So you have a random variable with a very high mean, but the odd characteristic that its "population mean" tends to be a great deal smaller. I think this indicates lots of "skew" in the data (I apologize if I'm misusing statistics terms...it's been a long time). The plots from running those code fragments certainly suggest a very biased distribution. If you replace "plot" with "histogram" you can see what I mean.

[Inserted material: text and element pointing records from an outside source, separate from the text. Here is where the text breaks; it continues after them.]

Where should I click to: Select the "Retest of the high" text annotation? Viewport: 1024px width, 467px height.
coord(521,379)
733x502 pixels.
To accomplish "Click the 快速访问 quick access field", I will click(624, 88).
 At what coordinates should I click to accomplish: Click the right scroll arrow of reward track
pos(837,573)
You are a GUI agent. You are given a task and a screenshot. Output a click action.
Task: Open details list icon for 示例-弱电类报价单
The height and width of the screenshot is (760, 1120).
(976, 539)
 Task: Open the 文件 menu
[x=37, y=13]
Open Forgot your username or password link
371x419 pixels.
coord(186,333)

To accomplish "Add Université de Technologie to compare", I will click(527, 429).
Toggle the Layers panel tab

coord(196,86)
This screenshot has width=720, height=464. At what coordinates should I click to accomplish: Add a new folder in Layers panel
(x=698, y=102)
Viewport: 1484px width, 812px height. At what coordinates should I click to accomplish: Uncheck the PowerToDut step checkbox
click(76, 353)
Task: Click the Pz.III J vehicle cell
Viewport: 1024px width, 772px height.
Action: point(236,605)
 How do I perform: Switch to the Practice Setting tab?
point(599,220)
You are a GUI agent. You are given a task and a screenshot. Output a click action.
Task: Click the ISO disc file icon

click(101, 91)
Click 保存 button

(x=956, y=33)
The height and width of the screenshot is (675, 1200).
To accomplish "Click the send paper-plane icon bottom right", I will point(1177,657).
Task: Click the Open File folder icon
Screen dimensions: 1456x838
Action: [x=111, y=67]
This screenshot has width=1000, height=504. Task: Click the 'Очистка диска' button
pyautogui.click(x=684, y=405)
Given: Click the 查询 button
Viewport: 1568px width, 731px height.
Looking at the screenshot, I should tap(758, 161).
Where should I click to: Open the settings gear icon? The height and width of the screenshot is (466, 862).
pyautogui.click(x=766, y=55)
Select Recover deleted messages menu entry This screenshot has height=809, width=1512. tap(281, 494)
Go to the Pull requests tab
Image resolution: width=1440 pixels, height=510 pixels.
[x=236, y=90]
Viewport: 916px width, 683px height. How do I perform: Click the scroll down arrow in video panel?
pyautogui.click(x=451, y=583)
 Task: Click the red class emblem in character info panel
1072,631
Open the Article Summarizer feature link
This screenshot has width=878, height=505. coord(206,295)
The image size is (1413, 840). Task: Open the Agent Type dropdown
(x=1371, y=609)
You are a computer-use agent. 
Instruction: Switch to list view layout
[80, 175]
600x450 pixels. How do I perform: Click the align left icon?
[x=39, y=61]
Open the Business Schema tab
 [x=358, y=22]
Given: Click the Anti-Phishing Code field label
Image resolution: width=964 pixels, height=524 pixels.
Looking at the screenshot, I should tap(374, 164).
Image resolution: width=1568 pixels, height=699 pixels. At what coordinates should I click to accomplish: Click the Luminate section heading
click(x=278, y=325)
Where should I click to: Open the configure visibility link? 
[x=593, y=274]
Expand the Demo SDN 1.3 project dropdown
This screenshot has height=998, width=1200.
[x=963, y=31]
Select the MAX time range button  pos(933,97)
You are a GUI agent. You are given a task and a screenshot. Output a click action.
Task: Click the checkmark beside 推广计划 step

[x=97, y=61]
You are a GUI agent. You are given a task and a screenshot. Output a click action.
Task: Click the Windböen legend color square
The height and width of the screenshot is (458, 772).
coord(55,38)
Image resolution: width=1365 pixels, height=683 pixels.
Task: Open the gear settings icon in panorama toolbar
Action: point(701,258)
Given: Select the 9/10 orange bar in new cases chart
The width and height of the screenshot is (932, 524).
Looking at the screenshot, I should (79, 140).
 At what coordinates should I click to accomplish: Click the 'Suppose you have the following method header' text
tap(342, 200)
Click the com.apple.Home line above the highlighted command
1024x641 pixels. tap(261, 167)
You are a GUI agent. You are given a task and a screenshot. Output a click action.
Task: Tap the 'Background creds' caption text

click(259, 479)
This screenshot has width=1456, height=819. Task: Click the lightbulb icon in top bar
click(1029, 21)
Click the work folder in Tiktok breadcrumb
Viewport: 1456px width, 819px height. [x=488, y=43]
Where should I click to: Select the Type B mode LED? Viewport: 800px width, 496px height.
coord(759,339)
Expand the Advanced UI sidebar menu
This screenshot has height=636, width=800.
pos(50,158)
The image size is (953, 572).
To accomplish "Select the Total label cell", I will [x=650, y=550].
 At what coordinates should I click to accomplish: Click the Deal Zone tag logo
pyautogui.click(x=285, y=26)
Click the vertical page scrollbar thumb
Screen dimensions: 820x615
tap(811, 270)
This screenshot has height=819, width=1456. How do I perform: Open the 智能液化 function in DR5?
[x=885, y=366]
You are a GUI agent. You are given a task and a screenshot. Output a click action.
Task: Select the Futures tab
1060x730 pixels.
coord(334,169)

In fact, let me add a little more. The pivot $X$ is (up to small perturbation), roughly $1/x_1$. How is this distributed? Well,

\begin{align} P(a-u < X < a+u) &= P(a-u < \frac{1}{x_1} < a + u)\\ &= P(\frac{1}{a+u} < x_1 < \frac{1}{a - u}\\ &= \frac{1}{a-u} - \frac{1}{a + u}\\ &= \frac{(a+u) - (a-u)}{(a-u)(a+u)}\\ &= \frac{2u}{a^2-u^2}\\ &\approx \frac{2u}{a^2}\\ \end{align} for small values of $u$. The pdf, gotten by taking a limit of difference quotients, therefore gives $$ p(x) = \frac{1}{a^2} $$ This explains why there are so few large values of $X$ -- the probability falls off quadratically with the target values. But it also explains why the expected value is infinite: if you look at $x p(x)$, whose integral is the mean of $X$, you find you're integrating $\frac{1}{x}$, which gives you a $\log$, and the integral diverges. Then again, it diverges about as slowly as something possibly can [I'm speaking informally here!], so it's no surprise that the values I was getting were in the $2$ to $5$ range. :)